## Work task
Lines below containing the word "quantity" should be copied out.

## Supplied records
BEGIN

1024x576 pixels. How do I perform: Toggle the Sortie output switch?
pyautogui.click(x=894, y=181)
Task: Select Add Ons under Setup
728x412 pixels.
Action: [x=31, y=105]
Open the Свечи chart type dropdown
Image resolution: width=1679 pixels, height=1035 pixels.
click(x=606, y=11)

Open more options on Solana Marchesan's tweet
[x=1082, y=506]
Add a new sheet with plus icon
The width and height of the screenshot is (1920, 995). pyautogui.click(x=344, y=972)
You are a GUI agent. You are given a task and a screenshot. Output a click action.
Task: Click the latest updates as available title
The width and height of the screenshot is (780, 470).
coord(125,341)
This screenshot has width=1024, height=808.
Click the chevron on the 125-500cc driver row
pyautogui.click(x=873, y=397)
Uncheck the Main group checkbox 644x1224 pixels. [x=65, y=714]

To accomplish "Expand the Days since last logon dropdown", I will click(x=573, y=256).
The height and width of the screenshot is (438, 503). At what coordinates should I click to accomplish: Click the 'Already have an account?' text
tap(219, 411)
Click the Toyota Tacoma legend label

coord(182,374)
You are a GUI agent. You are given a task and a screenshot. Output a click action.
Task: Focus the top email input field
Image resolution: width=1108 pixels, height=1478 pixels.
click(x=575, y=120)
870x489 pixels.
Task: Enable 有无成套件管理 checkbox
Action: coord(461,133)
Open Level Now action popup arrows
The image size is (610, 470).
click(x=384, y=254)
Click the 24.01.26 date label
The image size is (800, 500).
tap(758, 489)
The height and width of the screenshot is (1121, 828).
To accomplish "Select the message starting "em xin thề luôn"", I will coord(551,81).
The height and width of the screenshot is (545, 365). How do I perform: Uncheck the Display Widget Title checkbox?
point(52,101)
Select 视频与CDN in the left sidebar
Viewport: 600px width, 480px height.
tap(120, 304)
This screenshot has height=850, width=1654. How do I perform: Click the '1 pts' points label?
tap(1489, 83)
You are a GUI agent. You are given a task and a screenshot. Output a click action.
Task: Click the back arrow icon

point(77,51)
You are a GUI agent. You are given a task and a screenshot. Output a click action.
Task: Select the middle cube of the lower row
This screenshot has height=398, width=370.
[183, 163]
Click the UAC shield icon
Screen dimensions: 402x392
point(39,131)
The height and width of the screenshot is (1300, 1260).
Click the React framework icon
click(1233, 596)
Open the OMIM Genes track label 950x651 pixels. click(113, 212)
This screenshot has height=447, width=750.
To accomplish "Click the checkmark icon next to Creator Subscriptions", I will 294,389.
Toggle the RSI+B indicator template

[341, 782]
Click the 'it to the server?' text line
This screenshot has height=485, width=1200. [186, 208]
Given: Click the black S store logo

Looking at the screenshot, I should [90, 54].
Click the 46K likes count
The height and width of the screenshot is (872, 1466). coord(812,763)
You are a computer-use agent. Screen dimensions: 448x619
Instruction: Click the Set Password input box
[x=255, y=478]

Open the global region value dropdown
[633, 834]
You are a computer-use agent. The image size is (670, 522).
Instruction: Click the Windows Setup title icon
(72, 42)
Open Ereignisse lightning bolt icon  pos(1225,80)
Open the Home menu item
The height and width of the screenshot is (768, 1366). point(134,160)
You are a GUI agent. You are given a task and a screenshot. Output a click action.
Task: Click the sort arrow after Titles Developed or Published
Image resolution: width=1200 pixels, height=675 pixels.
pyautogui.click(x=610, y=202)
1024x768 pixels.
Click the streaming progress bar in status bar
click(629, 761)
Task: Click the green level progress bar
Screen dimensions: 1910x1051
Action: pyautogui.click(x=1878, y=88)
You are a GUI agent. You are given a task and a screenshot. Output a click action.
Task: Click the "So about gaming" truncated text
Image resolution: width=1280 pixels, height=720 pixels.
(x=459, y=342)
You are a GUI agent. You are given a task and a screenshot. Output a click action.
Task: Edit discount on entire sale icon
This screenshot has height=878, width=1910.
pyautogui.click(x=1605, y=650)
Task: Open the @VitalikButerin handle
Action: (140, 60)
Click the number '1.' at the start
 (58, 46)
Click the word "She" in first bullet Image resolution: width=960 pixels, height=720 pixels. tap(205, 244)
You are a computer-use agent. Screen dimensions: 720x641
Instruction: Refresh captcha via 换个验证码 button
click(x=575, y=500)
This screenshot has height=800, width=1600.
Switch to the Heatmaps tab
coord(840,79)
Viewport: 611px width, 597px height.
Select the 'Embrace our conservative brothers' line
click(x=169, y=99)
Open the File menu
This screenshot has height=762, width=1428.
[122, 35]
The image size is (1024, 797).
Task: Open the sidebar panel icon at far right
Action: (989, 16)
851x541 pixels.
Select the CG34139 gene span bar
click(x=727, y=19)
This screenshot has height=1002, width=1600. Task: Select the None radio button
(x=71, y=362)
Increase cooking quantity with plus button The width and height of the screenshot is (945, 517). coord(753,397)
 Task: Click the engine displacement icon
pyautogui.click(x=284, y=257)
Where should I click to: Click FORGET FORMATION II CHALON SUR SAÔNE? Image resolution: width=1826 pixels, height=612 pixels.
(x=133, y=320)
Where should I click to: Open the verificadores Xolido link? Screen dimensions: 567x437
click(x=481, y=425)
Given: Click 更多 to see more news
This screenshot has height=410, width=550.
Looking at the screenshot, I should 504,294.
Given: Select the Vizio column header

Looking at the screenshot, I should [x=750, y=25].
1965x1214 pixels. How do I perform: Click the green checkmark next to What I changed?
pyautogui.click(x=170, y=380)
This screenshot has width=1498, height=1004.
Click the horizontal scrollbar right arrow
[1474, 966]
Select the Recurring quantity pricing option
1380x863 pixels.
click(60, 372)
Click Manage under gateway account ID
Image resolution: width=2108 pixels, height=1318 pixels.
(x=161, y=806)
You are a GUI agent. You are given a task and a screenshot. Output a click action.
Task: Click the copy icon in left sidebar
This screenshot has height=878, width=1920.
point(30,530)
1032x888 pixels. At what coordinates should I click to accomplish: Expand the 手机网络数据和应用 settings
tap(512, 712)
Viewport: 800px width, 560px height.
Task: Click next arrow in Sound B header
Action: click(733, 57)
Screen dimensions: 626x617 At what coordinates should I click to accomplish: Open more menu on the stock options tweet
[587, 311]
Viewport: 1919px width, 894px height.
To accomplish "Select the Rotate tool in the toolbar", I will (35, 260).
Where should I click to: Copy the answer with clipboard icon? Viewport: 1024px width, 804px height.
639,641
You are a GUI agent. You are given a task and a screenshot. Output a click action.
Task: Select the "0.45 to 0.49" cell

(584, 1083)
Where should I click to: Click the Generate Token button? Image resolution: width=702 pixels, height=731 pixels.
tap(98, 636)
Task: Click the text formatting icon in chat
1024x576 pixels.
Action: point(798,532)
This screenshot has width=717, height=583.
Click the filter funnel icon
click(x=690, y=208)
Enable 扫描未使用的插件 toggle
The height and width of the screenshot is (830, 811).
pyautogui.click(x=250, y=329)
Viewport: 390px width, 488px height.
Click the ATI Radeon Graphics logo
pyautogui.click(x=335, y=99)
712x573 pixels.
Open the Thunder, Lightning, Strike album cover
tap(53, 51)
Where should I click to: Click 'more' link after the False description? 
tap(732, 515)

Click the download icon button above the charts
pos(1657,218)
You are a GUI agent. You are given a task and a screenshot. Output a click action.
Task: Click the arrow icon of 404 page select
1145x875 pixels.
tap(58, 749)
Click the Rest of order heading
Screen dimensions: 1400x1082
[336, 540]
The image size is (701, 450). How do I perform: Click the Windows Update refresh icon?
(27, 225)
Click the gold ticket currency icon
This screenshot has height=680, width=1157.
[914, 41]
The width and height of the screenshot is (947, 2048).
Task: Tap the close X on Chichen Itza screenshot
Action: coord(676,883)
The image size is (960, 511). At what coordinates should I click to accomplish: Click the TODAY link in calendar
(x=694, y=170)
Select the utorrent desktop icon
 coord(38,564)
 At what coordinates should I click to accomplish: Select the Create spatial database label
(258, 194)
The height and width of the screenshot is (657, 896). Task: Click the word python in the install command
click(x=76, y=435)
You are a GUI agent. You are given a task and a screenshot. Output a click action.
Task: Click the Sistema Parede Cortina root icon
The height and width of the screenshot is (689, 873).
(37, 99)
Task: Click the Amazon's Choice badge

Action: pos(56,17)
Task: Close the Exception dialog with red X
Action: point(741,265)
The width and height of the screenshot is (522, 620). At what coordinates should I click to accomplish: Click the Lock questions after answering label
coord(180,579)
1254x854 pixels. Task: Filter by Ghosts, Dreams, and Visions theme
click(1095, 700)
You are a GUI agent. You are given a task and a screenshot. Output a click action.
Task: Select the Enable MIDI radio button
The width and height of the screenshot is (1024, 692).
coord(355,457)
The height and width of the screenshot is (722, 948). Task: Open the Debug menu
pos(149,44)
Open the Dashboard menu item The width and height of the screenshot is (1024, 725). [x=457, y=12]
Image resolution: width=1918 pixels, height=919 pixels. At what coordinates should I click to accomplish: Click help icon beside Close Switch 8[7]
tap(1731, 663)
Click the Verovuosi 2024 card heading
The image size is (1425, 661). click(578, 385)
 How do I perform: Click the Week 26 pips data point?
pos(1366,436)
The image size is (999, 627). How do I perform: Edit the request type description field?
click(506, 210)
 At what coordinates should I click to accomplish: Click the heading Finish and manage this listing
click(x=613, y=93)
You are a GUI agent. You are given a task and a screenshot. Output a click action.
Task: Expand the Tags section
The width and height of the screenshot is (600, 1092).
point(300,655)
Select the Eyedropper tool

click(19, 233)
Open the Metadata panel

END

## Result of this exercise
Increase cooking quantity with plus button The width and height of the screenshot is (945, 517). coord(753,397)
Select the Recurring quantity pricing option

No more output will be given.